I never knew any of that. I remember that the first time I did LSD I got it from a close friend. He just said it was LSD. The second time I did it, a few years later, my bf at the time just walked down a street in Portland known for drugs and came back with some acid for us. I took X when I was 15, with friends, it was a white circular tablet and my friend only gave me a quarter of a piece. (He was a good friend. Trying not to give me a high dose.) I remember he said it was part LSD or something. That was a really long time ago, obviously. I never bought/got my own drugs.
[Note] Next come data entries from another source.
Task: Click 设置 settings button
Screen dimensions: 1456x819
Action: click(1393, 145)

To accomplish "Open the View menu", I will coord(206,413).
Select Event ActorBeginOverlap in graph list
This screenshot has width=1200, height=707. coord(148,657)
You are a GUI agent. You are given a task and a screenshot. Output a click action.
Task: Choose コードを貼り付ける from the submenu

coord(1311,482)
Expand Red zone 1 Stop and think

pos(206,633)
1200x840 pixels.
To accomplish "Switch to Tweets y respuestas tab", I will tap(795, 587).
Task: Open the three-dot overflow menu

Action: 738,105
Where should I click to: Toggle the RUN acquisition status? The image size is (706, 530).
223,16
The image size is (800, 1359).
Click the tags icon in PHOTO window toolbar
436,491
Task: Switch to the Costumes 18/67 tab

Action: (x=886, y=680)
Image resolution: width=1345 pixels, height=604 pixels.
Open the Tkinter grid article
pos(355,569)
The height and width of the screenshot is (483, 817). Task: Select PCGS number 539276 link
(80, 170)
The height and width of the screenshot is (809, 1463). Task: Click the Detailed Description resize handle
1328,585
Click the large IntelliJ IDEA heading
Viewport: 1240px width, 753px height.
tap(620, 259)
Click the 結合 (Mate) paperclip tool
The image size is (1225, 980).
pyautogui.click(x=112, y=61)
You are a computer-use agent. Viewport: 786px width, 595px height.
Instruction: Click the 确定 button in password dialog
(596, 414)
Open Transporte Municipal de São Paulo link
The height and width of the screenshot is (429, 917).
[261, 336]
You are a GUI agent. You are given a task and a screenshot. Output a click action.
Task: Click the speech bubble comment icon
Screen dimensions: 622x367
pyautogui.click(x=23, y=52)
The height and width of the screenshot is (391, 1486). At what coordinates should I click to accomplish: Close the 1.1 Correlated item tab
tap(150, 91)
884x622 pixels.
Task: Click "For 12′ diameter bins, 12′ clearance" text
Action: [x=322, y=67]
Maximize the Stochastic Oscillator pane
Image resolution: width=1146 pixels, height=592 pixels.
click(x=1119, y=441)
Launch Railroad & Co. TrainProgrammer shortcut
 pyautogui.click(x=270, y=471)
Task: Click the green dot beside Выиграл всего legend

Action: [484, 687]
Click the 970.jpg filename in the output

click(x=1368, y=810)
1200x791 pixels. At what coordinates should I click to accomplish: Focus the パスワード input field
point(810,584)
Ironically, I paid for the freaking acid that gave me HPPD, but again, it was my bf at the time who got it. (Can you imagine, the one time in my life I actually PAID for drugs and this is what happened to me! It’s almost funny in a horrible sort of way!) So I feel ignorant but I guess it doesn’t matter in the long run! Same outcome pretty much I’m assuming.

Omggg so true. I was actually praying I had a brain tumor when I first got HPPD. (Even though I knew in my heart that it was the LSD.)

Hi! I’m so sorry to hear about those symptoms. I know this post is pretty late. This sounds kind of silly, but maybe you could go to an ear doctor? Like an ENT? Maybe you have something physically wrong with your ears and the HPPD either made it worse or way more noticeable. I have had ear problems since I was a kid (ear infections, a ruptured ear drum, horrible equilibrium, fluid in the ear, tinnitus) so when I saw the symptoms you listed I thought it might be worth a shot to see an ear specialist. (If you haven’t already.)